What exactly this criterion covers
This criterion is subtle… until it blocks SEO performance.
**O9 — LinkedIn Company** (Chapter 16 - Brand Signals): Complete and active company page
This criterion is subtle… until it blocks SEO performance.
The **O9 — LinkedIn Company** criterion is part of our SEO checklist (335 criteria). Here, you have a **practical** method to check and fix it — with a concrete example.
This criterion is subtle… until it blocks SEO performance.
**O9 — LinkedIn Company** (Chapter 16 - Brand Signals): Complete and active company page
Why it counts: it’s a lever for CTR and perception in SERP. When poorly applied, common issues include: ambiguity (wrong associated query), duplication between pages, or loss of performance on bounce rate.

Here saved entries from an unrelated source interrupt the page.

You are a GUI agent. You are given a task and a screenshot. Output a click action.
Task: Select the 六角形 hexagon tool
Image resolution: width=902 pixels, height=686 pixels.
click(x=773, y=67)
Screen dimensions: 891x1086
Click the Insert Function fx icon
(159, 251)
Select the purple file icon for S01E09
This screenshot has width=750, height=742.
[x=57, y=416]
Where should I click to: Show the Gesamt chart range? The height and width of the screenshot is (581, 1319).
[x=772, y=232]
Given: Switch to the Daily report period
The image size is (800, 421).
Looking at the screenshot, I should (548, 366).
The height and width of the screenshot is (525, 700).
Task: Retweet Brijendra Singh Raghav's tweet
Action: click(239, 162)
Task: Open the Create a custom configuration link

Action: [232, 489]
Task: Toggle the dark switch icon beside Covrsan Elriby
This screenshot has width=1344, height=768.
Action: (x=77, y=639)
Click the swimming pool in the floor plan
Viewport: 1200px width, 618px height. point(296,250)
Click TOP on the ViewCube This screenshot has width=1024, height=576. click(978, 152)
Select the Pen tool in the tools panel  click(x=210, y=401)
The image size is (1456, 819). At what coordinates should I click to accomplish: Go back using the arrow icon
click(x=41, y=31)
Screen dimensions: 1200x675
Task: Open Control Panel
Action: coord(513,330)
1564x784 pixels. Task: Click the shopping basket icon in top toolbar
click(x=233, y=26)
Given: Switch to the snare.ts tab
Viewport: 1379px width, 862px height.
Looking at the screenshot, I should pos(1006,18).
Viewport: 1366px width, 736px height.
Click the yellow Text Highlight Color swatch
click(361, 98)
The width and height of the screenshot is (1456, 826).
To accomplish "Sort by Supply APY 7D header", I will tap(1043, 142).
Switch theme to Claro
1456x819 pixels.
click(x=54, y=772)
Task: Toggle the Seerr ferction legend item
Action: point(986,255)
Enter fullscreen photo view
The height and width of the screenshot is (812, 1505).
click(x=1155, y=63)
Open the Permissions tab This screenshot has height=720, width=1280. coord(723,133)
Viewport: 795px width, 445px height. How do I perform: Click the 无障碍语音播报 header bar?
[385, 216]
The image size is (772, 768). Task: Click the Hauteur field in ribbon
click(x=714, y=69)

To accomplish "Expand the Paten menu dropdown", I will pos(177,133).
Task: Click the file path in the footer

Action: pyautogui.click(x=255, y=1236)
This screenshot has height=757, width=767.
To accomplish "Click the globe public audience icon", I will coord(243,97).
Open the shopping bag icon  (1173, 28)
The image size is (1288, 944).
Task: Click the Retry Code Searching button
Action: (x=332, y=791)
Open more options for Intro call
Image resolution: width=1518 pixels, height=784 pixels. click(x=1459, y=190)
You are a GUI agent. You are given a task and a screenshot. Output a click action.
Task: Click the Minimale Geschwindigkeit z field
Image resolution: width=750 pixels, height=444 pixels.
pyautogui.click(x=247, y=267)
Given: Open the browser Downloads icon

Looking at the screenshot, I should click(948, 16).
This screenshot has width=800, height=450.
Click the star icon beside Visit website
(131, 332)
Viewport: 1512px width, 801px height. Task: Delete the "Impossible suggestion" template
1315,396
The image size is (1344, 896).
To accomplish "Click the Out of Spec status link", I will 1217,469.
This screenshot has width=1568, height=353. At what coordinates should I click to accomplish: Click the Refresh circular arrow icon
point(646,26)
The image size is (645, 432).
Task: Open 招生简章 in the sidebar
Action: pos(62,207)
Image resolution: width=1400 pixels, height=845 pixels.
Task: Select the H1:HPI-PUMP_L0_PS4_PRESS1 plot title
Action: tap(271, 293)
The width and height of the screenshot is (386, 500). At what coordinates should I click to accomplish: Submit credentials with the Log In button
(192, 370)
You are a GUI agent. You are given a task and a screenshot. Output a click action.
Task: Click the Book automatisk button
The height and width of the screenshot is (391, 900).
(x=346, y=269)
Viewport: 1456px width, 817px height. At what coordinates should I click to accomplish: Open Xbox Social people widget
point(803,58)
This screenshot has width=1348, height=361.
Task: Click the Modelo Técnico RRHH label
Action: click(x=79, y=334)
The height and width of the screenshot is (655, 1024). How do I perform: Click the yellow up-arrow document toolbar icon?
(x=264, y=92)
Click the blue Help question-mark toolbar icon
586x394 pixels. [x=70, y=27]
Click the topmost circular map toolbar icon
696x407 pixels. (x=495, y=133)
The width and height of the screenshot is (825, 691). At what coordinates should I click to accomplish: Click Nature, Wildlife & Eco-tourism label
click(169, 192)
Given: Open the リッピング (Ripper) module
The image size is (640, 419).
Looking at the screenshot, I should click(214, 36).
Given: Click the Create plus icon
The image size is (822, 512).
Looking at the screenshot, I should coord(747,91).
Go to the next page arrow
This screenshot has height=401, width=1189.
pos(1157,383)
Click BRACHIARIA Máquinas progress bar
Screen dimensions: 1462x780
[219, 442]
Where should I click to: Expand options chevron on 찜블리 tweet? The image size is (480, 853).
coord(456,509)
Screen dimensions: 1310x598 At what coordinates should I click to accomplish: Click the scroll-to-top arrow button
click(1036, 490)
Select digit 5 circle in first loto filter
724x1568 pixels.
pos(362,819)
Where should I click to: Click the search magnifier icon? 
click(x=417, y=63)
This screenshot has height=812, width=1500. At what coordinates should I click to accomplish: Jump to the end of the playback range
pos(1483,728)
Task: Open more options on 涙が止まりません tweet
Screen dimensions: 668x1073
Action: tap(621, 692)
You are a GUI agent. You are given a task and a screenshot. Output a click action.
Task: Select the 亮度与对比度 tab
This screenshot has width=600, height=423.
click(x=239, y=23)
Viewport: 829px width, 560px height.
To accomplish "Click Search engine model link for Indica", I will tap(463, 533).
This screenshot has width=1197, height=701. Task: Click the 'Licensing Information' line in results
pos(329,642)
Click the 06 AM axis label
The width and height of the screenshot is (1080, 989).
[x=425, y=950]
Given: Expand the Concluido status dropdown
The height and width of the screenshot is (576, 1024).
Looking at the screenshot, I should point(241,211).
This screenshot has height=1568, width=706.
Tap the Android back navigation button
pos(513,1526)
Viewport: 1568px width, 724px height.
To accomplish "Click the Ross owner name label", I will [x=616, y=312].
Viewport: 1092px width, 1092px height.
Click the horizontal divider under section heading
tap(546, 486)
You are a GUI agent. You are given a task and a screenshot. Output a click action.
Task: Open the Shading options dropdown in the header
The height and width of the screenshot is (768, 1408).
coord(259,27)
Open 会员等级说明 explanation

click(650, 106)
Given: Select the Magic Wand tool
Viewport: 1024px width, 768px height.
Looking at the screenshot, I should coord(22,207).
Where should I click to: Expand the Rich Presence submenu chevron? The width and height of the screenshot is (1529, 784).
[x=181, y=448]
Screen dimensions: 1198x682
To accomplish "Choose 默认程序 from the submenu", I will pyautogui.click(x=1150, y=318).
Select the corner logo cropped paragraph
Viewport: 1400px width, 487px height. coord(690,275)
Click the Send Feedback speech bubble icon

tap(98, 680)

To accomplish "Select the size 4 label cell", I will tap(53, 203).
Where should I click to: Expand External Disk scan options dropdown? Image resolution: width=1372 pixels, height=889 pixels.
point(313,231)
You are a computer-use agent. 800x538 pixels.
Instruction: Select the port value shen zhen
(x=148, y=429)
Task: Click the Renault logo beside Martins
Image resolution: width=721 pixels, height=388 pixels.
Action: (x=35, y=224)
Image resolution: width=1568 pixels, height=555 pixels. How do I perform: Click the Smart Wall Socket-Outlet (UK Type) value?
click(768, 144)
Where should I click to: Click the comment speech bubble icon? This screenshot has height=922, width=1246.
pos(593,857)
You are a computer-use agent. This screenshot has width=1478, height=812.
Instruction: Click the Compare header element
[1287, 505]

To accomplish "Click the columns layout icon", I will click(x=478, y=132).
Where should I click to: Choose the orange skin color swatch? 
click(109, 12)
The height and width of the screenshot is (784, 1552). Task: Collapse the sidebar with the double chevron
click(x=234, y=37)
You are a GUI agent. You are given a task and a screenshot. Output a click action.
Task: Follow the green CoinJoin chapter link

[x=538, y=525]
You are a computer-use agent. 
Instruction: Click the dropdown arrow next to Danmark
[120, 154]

On volume-generated sites, this criterion also acts as a **safeguard**: a stable rule prevents 1,000 errors at once.
Approach: quick audit (manual + 1 tool). Recommended tool: **People Also Ask**.
Tip: first isolate 10 “representative” URLs (top pages + generated pages) before scaling the fix.
Strategy: fix the minimum necessary, then stabilize.
Then: re-crawl 50–200 URLs, then monitor Search Console for 7–14 days (impressions/CTR/indexing).
Example (illustrative):
Applying an overly generic automatic pattern (same logic on all pages) without adding a differentiating element.
For this type of criterion, a crawl (e.g., Screaming Frog) + targeted verification in People Also Ask is generally the fastest combo.
Freeze an auto-generation rule (title/structure/schema/URLs) + add automatic control (crawl or test) before production import.
Validate this criterion with an audit, then deepen the method in the Academy.